*** Working data Section Begins ***
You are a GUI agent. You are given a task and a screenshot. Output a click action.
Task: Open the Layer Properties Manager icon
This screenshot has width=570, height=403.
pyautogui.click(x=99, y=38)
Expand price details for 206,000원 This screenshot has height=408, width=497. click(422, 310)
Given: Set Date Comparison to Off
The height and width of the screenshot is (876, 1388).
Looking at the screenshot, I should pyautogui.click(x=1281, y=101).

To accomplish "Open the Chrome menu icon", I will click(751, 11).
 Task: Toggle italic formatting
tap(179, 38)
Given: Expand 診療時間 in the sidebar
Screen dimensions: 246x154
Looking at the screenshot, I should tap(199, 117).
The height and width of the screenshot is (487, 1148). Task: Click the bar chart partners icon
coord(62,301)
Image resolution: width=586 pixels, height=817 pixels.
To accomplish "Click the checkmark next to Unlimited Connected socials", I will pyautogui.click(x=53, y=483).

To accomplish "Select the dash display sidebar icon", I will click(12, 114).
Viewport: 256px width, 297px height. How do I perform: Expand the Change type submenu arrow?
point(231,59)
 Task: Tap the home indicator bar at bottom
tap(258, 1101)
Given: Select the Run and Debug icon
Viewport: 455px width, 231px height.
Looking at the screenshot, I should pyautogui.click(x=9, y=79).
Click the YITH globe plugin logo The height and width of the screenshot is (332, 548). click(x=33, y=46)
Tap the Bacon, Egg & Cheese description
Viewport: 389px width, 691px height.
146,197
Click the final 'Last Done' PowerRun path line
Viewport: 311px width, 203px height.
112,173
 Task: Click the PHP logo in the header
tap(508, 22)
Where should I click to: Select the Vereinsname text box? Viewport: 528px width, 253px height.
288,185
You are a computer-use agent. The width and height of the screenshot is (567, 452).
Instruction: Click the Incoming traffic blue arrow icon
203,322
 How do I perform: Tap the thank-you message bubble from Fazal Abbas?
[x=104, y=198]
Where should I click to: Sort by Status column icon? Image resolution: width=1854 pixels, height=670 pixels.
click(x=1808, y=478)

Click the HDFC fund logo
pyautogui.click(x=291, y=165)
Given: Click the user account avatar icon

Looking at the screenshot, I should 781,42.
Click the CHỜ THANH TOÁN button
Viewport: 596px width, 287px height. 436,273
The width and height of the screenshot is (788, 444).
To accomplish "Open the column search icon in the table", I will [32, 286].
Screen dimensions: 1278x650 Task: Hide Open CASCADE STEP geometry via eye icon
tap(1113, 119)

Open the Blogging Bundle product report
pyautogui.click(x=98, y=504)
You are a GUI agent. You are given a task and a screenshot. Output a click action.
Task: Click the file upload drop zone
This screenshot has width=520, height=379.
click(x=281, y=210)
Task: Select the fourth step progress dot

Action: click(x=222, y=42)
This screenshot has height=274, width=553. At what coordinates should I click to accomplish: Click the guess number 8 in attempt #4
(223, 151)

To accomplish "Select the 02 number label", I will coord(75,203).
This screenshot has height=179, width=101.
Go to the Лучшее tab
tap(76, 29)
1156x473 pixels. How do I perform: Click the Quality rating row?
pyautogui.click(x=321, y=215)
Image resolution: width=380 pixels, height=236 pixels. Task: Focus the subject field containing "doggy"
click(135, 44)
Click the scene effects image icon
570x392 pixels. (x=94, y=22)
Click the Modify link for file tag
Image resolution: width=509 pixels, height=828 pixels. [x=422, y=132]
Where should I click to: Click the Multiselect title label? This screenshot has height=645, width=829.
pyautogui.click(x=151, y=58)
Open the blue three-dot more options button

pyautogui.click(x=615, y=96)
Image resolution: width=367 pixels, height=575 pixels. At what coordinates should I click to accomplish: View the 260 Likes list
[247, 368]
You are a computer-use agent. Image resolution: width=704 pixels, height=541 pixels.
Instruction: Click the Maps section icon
*** Working data Section Ends ***
_Prompt_:
Write all of the data above again, exactly as given.

_Completed task_:
You are a GUI agent. You are given a task and a screenshot. Output a click action.
Task: Open the Layer Properties Manager icon
This screenshot has width=570, height=403.
pyautogui.click(x=99, y=38)
Expand price details for 206,000원 This screenshot has height=408, width=497. click(422, 310)
Given: Set Date Comparison to Off
The height and width of the screenshot is (876, 1388).
Looking at the screenshot, I should pyautogui.click(x=1281, y=101).

To accomplish "Open the Chrome menu icon", I will click(751, 11).
 Task: Toggle italic formatting
tap(179, 38)
Given: Expand 診療時間 in the sidebar
Screen dimensions: 246x154
Looking at the screenshot, I should tap(199, 117).
The height and width of the screenshot is (487, 1148). Task: Click the bar chart partners icon
coord(62,301)
Image resolution: width=586 pixels, height=817 pixels.
To accomplish "Click the checkmark next to Unlimited Connected socials", I will pyautogui.click(x=53, y=483).

To accomplish "Select the dash display sidebar icon", I will click(12, 114).
Viewport: 256px width, 297px height. How do I perform: Expand the Change type submenu arrow?
point(231,59)
 Task: Tap the home indicator bar at bottom
tap(258, 1101)
Given: Select the Run and Debug icon
Viewport: 455px width, 231px height.
Looking at the screenshot, I should pyautogui.click(x=9, y=79).
Click the YITH globe plugin logo The height and width of the screenshot is (332, 548). click(x=33, y=46)
Tap the Bacon, Egg & Cheese description
Viewport: 389px width, 691px height.
146,197
Click the final 'Last Done' PowerRun path line
Viewport: 311px width, 203px height.
112,173
 Task: Click the PHP logo in the header
tap(508, 22)
Where should I click to: Select the Vereinsname text box? Viewport: 528px width, 253px height.
288,185
You are a computer-use agent. The width and height of the screenshot is (567, 452).
Instruction: Click the Incoming traffic blue arrow icon
203,322
 How do I perform: Tap the thank-you message bubble from Fazal Abbas?
[x=104, y=198]
Where should I click to: Sort by Status column icon? Image resolution: width=1854 pixels, height=670 pixels.
click(x=1808, y=478)

Click the HDFC fund logo
pyautogui.click(x=291, y=165)
Given: Click the user account avatar icon

Looking at the screenshot, I should 781,42.
Click the CHỜ THANH TOÁN button
Viewport: 596px width, 287px height. 436,273
The width and height of the screenshot is (788, 444).
To accomplish "Open the column search icon in the table", I will [32, 286].
Screen dimensions: 1278x650 Task: Hide Open CASCADE STEP geometry via eye icon
tap(1113, 119)

Open the Blogging Bundle product report
pyautogui.click(x=98, y=504)
You are a GUI agent. You are given a task and a screenshot. Output a click action.
Task: Click the file upload drop zone
This screenshot has width=520, height=379.
click(x=281, y=210)
Task: Select the fourth step progress dot

Action: click(x=222, y=42)
This screenshot has height=274, width=553. At what coordinates should I click to accomplish: Click the guess number 8 in attempt #4
(223, 151)

To accomplish "Select the 02 number label", I will coord(75,203).
This screenshot has height=179, width=101.
Go to the Лучшее tab
tap(76, 29)
1156x473 pixels. How do I perform: Click the Quality rating row?
pyautogui.click(x=321, y=215)
Image resolution: width=380 pixels, height=236 pixels. Task: Focus the subject field containing "doggy"
click(135, 44)
Click the scene effects image icon
570x392 pixels. (x=94, y=22)
Click the Modify link for file tag
Image resolution: width=509 pixels, height=828 pixels. [x=422, y=132]
Where should I click to: Click the Multiselect title label? This screenshot has height=645, width=829.
pyautogui.click(x=151, y=58)
Open the blue three-dot more options button

pyautogui.click(x=615, y=96)
Image resolution: width=367 pixels, height=575 pixels. At what coordinates should I click to accomplish: View the 260 Likes list
[247, 368]
You are a computer-use agent. Image resolution: width=704 pixels, height=541 pixels.
Instruction: Click the Maps section icon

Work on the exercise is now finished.